Records from a data collection ▸
↓↓↓
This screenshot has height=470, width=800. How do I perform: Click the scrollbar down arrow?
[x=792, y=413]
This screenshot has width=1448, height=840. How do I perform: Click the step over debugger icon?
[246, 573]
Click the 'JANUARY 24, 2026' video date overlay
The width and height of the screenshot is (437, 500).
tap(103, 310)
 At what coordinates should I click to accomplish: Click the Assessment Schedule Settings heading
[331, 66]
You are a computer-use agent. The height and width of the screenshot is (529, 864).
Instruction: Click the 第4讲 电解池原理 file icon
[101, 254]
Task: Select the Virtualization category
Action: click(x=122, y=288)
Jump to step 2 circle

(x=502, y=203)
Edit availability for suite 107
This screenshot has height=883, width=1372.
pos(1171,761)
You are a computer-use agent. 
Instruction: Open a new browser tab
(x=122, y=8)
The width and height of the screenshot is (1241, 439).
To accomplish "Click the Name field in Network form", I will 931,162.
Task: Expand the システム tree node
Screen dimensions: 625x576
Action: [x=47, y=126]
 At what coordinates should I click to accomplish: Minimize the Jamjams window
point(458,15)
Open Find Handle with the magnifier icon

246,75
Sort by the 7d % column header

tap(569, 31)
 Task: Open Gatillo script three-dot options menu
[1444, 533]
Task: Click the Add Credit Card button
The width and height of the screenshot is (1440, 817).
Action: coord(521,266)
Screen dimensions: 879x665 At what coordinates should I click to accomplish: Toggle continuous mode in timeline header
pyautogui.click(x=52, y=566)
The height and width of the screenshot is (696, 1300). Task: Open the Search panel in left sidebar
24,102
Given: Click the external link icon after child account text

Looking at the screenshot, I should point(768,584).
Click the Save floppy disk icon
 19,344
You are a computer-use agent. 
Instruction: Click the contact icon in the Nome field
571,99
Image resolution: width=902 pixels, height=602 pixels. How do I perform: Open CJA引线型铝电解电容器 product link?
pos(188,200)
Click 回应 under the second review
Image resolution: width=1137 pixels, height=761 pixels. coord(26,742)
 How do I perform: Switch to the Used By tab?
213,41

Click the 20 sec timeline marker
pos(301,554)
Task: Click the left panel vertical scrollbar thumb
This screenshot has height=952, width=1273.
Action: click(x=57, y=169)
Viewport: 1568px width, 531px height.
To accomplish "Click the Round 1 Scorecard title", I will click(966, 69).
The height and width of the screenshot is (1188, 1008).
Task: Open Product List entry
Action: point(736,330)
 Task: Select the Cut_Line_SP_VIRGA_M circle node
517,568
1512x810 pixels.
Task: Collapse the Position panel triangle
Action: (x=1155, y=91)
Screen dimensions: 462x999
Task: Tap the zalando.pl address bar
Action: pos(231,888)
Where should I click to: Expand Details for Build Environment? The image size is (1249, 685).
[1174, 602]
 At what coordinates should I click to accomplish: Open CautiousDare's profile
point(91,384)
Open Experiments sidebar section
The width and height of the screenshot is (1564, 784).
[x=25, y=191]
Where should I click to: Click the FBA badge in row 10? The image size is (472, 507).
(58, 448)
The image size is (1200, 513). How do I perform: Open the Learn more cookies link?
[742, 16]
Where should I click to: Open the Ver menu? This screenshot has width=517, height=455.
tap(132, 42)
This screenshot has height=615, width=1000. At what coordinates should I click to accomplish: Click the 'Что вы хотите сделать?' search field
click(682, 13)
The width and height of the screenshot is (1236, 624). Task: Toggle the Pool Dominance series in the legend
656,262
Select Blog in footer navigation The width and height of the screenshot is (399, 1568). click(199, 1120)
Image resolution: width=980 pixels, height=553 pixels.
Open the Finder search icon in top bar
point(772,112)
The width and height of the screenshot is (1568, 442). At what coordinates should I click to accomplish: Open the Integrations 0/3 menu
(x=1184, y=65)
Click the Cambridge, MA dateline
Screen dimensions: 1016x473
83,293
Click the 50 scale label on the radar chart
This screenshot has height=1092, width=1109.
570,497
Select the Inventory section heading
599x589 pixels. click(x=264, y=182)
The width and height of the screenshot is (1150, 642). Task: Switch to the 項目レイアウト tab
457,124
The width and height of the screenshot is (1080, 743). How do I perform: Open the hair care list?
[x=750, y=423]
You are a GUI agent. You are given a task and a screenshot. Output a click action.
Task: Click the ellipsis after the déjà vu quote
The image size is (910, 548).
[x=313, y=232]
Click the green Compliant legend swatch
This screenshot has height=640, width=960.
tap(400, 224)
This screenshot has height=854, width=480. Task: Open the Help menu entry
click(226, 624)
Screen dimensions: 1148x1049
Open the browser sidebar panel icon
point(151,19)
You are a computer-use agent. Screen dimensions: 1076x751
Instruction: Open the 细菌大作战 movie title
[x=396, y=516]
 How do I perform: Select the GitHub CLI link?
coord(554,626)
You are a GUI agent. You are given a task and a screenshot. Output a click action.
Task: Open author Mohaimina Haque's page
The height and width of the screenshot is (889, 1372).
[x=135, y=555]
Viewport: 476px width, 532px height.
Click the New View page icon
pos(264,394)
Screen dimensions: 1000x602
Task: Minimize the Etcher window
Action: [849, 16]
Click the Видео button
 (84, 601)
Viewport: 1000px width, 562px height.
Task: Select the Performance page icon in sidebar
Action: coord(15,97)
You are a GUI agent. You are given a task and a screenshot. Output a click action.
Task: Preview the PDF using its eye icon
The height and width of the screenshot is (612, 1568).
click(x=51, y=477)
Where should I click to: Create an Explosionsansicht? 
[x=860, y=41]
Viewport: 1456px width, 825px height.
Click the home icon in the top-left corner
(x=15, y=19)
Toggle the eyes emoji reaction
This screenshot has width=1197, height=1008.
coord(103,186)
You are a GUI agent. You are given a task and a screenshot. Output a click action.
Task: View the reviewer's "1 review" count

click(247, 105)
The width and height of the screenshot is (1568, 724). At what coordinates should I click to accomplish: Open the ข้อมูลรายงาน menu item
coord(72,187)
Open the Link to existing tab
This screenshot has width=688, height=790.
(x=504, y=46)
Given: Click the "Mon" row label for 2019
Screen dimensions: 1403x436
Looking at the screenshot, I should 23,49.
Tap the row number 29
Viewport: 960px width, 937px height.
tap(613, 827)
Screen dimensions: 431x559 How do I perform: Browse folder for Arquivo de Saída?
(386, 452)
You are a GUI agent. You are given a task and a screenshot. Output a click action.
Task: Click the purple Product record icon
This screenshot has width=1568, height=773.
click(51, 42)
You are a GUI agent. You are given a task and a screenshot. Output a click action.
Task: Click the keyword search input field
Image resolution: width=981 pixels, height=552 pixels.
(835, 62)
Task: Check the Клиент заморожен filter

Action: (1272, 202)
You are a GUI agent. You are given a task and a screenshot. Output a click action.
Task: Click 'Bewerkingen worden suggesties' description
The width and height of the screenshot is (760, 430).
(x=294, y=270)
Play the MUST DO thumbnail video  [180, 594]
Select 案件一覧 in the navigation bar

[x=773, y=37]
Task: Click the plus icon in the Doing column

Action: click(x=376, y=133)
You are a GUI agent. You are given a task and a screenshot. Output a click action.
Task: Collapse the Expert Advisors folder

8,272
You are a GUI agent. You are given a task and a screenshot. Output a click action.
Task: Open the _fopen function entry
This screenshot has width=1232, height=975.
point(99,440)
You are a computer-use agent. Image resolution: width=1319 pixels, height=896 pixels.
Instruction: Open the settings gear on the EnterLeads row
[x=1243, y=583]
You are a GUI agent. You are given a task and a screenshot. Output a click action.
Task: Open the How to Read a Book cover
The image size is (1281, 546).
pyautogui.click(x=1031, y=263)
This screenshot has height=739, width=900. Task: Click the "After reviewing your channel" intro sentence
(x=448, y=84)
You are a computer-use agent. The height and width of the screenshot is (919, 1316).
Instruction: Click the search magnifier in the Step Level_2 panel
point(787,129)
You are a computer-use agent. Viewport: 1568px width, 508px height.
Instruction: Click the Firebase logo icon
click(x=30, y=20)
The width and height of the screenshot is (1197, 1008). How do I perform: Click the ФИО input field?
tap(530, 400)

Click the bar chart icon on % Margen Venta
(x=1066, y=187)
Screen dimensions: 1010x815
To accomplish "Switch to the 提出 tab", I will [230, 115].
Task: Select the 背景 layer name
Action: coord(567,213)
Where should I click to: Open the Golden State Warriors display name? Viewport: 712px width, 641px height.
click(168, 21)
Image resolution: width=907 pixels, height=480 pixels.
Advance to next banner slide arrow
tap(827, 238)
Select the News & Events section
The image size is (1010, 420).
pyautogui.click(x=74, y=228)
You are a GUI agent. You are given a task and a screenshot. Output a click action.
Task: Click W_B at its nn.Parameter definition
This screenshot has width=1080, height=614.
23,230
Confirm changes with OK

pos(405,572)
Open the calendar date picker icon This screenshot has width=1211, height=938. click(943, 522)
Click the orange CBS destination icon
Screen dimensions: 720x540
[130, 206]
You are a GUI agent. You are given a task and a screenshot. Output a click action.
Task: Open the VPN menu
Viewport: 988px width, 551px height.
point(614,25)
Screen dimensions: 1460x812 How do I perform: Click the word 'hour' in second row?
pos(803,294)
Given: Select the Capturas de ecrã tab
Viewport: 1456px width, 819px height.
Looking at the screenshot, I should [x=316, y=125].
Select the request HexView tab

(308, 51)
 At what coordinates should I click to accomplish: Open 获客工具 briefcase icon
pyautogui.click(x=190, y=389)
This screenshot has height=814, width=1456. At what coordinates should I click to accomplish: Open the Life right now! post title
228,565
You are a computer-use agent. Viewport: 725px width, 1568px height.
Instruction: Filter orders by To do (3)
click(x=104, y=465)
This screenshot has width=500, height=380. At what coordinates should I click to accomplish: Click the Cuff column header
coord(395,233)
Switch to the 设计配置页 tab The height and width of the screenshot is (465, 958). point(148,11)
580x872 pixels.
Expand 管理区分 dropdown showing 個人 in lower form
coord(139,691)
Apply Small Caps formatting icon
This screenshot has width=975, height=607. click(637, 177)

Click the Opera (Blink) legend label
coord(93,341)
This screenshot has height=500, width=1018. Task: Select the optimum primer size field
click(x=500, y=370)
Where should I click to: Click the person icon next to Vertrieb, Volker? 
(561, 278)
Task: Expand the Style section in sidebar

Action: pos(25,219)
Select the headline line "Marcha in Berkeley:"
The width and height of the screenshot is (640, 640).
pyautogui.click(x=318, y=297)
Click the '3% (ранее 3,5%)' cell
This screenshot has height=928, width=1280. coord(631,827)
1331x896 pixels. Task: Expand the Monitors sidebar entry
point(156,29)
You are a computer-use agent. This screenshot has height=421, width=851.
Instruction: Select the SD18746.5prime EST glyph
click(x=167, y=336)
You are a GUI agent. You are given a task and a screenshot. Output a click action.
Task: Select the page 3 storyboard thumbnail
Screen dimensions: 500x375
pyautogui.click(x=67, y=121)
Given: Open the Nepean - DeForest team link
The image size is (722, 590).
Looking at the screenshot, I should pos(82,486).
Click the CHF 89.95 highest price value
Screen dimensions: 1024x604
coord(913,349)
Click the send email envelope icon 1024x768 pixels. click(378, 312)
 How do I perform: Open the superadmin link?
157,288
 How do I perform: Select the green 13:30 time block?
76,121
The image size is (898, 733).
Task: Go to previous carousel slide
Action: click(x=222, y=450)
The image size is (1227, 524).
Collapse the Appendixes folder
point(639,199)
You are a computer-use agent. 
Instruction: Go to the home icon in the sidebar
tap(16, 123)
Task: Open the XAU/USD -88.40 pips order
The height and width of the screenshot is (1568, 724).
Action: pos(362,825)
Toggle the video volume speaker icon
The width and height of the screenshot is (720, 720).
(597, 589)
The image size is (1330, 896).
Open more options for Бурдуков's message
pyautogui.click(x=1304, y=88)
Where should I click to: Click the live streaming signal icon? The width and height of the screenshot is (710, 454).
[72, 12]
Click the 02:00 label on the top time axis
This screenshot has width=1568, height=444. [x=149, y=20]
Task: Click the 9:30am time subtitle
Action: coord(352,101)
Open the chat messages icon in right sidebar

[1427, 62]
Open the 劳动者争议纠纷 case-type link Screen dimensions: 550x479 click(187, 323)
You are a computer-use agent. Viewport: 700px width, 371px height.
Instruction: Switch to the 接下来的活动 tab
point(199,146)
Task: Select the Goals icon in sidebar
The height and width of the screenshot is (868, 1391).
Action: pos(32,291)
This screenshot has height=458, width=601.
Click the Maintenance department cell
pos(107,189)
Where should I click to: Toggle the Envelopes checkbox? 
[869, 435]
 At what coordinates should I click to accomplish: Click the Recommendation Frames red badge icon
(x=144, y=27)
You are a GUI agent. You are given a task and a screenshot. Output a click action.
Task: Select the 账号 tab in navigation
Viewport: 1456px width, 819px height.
↑↑↑
EXERCISE DETAILS ▸
Show all lines in the records above that hold "thumbnail".

YOUR SOLUTION ▸
Play the MUST DO thumbnail video  [180, 594]
Task: Select the page 3 storyboard thumbnail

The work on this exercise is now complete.